Internal working document · Owner: [name / role] · Last updated: 9 June 2026 · Review: every 12 months
A short, practical process for handling personal data in line with the UK GDPR, the Data Protection Act 2018 and PECR (as amended by the Data (Use and Access) Act 2025). Keeping a documented process is itself part of compliance.
1. What personal data we hold
| Data | Where it lives | Source |
|---|---|---|
| Enquiry data (name, email, phone, organisation, message) | Website contact form → email inbox / CRM | Website visitors |
| Client & membership records | CRM / accounting system | Clients |
| Website analytics (aggregated) | Analytics tool | Consenting visitors |
2. Lawful basis
- Enquiries: legitimate interests / pre-contract steps.
- Clients & memberships: contract.
- Marketing updates: consent (opt-in only).
- Analytics cookies: consent (banner).
- Tax/accounting records: legal obligation.
3. Retention
- Non-converting enquiries: delete after 24 months of no contact.
- Client/member records: keep for the relationship + 6 years (tax/legal), then delete.
- Run a retention review every 6 months – diarise it.
4. Consent & cookies
- Cookie banner (CookieYes) must offer Accept all and Reject all with equal prominence.
- Analytics/non-essential cookies stay off until consent.
- Google Analytics runs through Consent Mode v2.
- Keep the banner’s consent log (CookieYes records this) as evidence of consent.
5. Handling a data-subject / access request (DSAR)
People can ask to access, correct, delete, or object to use of their data, or withdraw consent.
- Log the request (date, who, what they want).
- Verify their identity (match against records).
- Respond within one calendar month (free of charge).
- Locate all their data across inbox, CRM and any provider.
- Provide / correct / delete as requested, and confirm in writing.
- If you refuse (rare), explain why and tell them they can complain to the ICO.
Single point of contact for requests: hello@thebuildroom.co.uk
6. Data breaches
- Contain it (change passwords, revoke access).
- Assess the risk to individuals.
- If there’s a risk to people’s rights, report to the ICO within 72 hours (ico.org.uk).
- If high risk, tell the affected individuals.
- Record what happened and what you did – even for breaches you don’t report.
7. Suppliers (processors)
Keep a short list of who processes data for you and check each has a privacy/processing agreement. Note any that process data outside the UK and confirm safeguards are in place.
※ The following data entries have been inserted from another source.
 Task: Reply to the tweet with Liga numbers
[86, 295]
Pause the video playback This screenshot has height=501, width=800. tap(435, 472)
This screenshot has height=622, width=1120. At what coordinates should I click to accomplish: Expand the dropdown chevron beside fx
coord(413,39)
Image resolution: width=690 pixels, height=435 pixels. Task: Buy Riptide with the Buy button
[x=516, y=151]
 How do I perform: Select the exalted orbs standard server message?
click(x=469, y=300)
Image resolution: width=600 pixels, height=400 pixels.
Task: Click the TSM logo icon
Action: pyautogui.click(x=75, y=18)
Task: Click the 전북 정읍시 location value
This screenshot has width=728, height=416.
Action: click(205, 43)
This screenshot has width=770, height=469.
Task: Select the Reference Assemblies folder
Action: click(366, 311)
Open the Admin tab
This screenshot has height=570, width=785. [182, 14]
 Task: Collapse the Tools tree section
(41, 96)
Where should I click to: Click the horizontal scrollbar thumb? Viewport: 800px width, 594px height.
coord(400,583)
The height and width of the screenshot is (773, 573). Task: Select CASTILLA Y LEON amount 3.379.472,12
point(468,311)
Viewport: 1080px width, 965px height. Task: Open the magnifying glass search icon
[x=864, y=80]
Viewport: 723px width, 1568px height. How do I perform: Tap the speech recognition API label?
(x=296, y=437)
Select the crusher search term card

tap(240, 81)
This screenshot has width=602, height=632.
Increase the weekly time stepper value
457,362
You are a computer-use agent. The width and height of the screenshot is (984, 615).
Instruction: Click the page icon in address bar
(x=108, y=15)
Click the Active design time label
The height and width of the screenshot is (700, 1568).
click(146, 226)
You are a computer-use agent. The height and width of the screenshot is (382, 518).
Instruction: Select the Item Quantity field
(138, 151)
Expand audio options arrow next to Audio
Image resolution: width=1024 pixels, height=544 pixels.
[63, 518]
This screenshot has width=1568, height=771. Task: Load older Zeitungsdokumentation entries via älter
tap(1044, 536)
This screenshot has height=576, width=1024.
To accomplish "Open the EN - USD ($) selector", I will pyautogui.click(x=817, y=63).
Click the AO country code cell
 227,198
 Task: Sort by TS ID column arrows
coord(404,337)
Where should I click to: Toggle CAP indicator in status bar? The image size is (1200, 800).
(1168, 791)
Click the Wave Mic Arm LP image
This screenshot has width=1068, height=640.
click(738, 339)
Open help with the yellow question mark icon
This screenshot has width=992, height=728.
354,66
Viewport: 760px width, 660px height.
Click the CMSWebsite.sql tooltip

| Supplier | Purpose | UK or overseas |
|---|---|---|
| [Host] | Website hosting | |
| [Email provider] | Enquiries | |
| Analytics | Site analytics | |
| CookieYes | Consent management |
8. Quick compliance checklist
- ☐ Privacy Policy published and linked in footer
- ☐ Cookie Policy published and linked in footer
- ☐ Cookie banner live with equal Accept/Reject
- ☐ Analytics blocked until consent (Consent Mode v2)
- ☐ Retention review diarised (6-monthly)
- ☐ DSAR contact inbox monitored
- ☐ Supplier list kept current
- ☐ Consider whether ICO registration / data protection fee applies (check at ico.org.uk)
Note: This is an internal working document, not legal advice. Have it reviewed by a qualified adviser before relying on it.